July 19th - The Great Connecticut Mud Plume

Stripers and Blues

Well, how about that Connecticut River mud plume, eh? Right around the time last week’s fishing report was being published, the river mouth was injecting chocolatey, log-laden madness into the Long Island Sound. We would be remiss if we didn’t also send our condolences to those in Vermont who lost property and well-wishes for a strong, fast recovery.

Here in the sound, the mud did quite a lot, and we are still dealing with its impacts a week later. The water is stained, even in backwater tidal creeks where incoming tides have pushed coffee-colored water into what are typically quite clear feeder creeks. On the shores, you’re probably going to notice some new decorations in the forms of logs, entire trees, branches, and the odd bit of dock that broke away in the tumult.

So, how did it affect the fishing and our resident summer populations of striped bass? Thankfully, the resilience that these fish display in their annual migration up and down the east coast was again on display, since, as far as we can tell, our resident bass are still here and still hungry. They do, however, seem to be a bit more willing to hit baits when the water is more clear. For those west of the CT River, the water seems to be a bit more clear on an outgoing tide, when the muddy CT River water is pushed east. For those east of the river, the opposite is true, as the incoming tide pushes the mud west and brings fresh, clean water into the Sound. Is this a precise equation? No. But it might help you get your bait into water with 3 or 4 feet of visibility instead of 1 foot, and that generally means a better bite.

Stripers are fantastic night hunters, so finding food in stained or muddy water isn’t as hard for them as we may think. But, we can help them out by using bigger profile baits that move water and create vibration, letting them dial in on the location of our bait with their lateral line. So if you usually use a small soft plastic, try a large-profile bait. If you prefer topwater baits with no knock inside, try one with some ball-bearings to create some noise, or even grab a popper to pull in fish that are curious about all of the commotion.
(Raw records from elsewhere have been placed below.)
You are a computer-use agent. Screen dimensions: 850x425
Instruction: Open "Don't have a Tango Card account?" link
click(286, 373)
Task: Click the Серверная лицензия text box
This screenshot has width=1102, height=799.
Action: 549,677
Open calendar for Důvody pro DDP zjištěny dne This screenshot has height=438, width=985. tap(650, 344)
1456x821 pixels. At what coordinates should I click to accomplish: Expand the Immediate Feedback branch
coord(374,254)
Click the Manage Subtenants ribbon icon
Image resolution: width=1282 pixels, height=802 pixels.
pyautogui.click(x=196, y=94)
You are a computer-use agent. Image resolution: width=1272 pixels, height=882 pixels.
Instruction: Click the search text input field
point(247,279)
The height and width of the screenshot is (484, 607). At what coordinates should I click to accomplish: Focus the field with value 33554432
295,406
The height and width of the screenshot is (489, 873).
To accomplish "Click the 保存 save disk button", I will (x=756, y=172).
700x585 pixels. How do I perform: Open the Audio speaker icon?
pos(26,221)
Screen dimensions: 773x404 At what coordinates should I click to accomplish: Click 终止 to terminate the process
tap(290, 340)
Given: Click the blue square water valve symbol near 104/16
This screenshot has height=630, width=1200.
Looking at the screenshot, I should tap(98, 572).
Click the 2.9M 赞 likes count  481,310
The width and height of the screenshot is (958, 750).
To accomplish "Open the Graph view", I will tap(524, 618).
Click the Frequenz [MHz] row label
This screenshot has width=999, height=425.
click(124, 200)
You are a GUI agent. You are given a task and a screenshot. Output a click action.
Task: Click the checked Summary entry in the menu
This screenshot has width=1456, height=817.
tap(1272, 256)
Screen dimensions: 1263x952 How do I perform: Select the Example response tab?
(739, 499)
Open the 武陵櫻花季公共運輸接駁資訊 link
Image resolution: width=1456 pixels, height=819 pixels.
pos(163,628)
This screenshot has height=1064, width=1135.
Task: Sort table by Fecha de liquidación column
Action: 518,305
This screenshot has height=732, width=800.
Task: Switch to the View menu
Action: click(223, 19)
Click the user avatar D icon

Generally speaking, our bass and blues are still here. And yes, the blues are still here, even in mid-July. They are usually around, for sure, but it seems the size and number of blues is still reminiscent of the usual early run of them in May. Apparently, they liked our waters so much they decided to stay. If you find yourself in the mix with a bunch of blues, try switching to single hook plugs. It will make your life so much easier.

Seabass and Porgies

Seabass fishing is consistent, though anglers are needing to work through a few spots to find a biomass of good fighting size fish. Deeper water has been key, with the best reports coming from 50+ feet, and up to over 100 feet. Slow pitch jigs, Nomad Squidtrex, bait rigs, and vertically jigged heavy epoxies are doing well bringing in some good fish. Porgies have been plentiful and anglers on boat, shore, and yak are getting them pretty consistently.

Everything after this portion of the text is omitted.